Mas são exemplos que, parece-me evidente, contradizem o discurso das virtudes e do serviço público.
Não é demais repetir que Fragoso foi um alto funcionário do Estado, empossado e condecorado pelo Presidente da República (quando já sabia dos factos em causa no processo), e assinou a participação criminal de 2015 contra mim. Nunca sugeriu sequer que assim não foi, ou que foi pressionado.

É ainda de notar o silêncio de muitos – sobretudo dos que falam e falam sobre ética.
E soube de alguns que só se incomodaram por ter aplicado a Fragoso o título de “funcionário”, que acharam deselegante; não me acusaram de ser falso – é só porque “não fica bem”...
Estranhas prioridades… designar Fragoso por "funcionário", se não é falso, importa exatamente a quem e exatamente porquê?
Ou para reconhecer um mal, há que reconhecer outro, como aqueles que reprovam um violador, mas sempre vão dizendo que a vítima usava minissaia?


Dirijo-me agora ao meu amigo António Mendes Calado, atual CEMA.

Caro Mendes Calado,

Sei como prezas a amizade e os amigos. Por isso, compreendo que tenhas, enquanto Vice-CEMA, assinado um papel, a pedido de (representantes de) uns amigos, para os ajudares a safarem-se em tribunal:

“DECLARAÇÃO

A pedido dos representantes do Almirante […] Fragoso e do Vice-almirante […] Gouveia e Melo, para efeitos de junção aos autos do Proc. N.º 488/16.8T9LSB, […], o Estado-Maior da Armada analisou o Apontamento datado de 10/10/2012, composto por seis folhas não numeradas, sob o assunto descrito como “Reflexão sobre as relações de Comando e Controlo entre a Autoridade Marítima Nacional (AMN) e as unidades navais com missões e tarefas no âmbito da actuação do Sistema de Autoridade Marítima”, cuja cópia extraída da participação criminal constante dos autos se junta em anexo, para a sua correcta identificação.”

Desde logo, fiquei sem perceber porque disseste que o dito apontamento tem 6 folhas – logo, 12 páginas. O documento que consta da participação criminal tem 12 páginas e na minha participação criminal só refiro 12 páginas e não folhas, pois os anexos são parte integrante do texto. Percebes a dúvida, claro.

Além disso, todo o texto segue a argumentação da Armada na matéria, que tem décadas.

Podia ser incómodo (para eles; não para a descoberta da verdade) que fosse chamado a depor (vinculado, como estaria, a dizer a verdade, correndo com isso o risco de acabar com a carreira…) o autor do dito apontamento.

Talvez nem soubesses que a minha participação criminal já tinha previsto aquilo que está escrito no papel que assinaste (claro que os apontamentos não são documentos formais e não ficam registados no serviço; e apontamentos não dão orientações – são só reflexões ou análises que não vinculam ninguém…).
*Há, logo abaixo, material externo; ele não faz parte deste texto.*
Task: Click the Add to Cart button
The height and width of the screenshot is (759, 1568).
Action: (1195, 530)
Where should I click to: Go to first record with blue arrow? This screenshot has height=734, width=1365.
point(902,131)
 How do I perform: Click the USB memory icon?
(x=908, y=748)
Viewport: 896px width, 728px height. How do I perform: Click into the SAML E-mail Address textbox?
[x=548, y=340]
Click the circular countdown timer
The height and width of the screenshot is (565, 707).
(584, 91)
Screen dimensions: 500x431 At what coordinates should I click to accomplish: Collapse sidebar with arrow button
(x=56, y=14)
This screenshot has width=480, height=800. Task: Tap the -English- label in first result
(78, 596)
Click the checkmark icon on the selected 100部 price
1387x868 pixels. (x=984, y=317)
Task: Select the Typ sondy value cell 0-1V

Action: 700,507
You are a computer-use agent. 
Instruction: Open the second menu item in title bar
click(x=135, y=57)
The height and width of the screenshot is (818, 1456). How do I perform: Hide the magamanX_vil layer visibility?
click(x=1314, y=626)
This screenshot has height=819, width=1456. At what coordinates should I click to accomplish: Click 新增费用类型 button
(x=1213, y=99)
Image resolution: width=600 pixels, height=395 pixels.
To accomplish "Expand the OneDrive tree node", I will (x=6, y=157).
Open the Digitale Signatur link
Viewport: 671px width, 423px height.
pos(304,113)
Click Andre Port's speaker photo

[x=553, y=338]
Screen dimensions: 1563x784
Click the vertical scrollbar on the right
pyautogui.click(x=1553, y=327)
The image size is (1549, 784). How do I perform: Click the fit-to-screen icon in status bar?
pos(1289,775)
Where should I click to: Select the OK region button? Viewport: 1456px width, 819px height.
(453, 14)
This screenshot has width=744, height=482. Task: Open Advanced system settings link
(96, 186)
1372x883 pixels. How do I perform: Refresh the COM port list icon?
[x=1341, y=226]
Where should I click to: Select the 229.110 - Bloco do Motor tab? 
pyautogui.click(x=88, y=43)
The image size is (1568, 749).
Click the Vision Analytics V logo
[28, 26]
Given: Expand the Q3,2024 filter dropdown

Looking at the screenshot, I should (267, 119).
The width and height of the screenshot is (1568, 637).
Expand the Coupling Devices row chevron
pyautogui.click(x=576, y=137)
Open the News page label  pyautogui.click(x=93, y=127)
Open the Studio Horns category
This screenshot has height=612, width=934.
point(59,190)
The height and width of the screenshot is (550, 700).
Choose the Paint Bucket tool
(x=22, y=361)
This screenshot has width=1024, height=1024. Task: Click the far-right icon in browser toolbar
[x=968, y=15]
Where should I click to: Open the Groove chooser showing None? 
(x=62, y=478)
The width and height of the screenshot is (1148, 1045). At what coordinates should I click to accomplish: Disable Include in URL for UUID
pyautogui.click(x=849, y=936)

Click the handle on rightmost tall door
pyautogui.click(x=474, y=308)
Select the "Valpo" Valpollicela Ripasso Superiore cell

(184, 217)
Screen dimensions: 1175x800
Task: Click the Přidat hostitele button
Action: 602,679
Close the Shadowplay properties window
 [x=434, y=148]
Assim, a tua declaração só podia servir outro fim: tentar impedir o autor do apontamento de depor.

Mas o meu problema é outro. Não vejo qual a base legal para um alto funcionário do Estado enviar declarações para um processo judicial, sem que os órgãos judiciais competentes as tenham pedido, sem serem feitas perante os órgãos judiciais competentes, sem serem requeridas pelos administrados ou arguidos (foi um pedido pessoal) e sem usar o papel timbrado do órgão do Estado.

Sei que sabes que eu sei que o Vice-CEMA é o chefe do EMA. E também sei que sabes que eu sei que só o CEMA vincula a Armada. Preciso desenvolver mais?

Depois do que fez a defesa de Fragoso, fico com a dúvida (legítima) se foste tu quem concebeu o esquema, quem elaborou o texto, ou se te foi dado a assinar; e, um dia, apertado, culparias e responsabilizarias a assessoria jurídica, alegando que foi uma asneira jurídica clamorosa, mas sem afirmar nada. É que há um precedente…

Aparentemente são graves as vulnerabilidades da assessoria jurídica no topo da Armada. Presumo que o teu antecessor e tu próprio, então Vice-CEMA, trataram de afastar as óbvias vulnerabilidades. Dizem-me que não, e há quem sugira que sabem demais para serem afastadas; só pode ser maledicência; falar amiúde em servir o interesse público e os portugueses não se compadece com manter tais vulnerabilidades.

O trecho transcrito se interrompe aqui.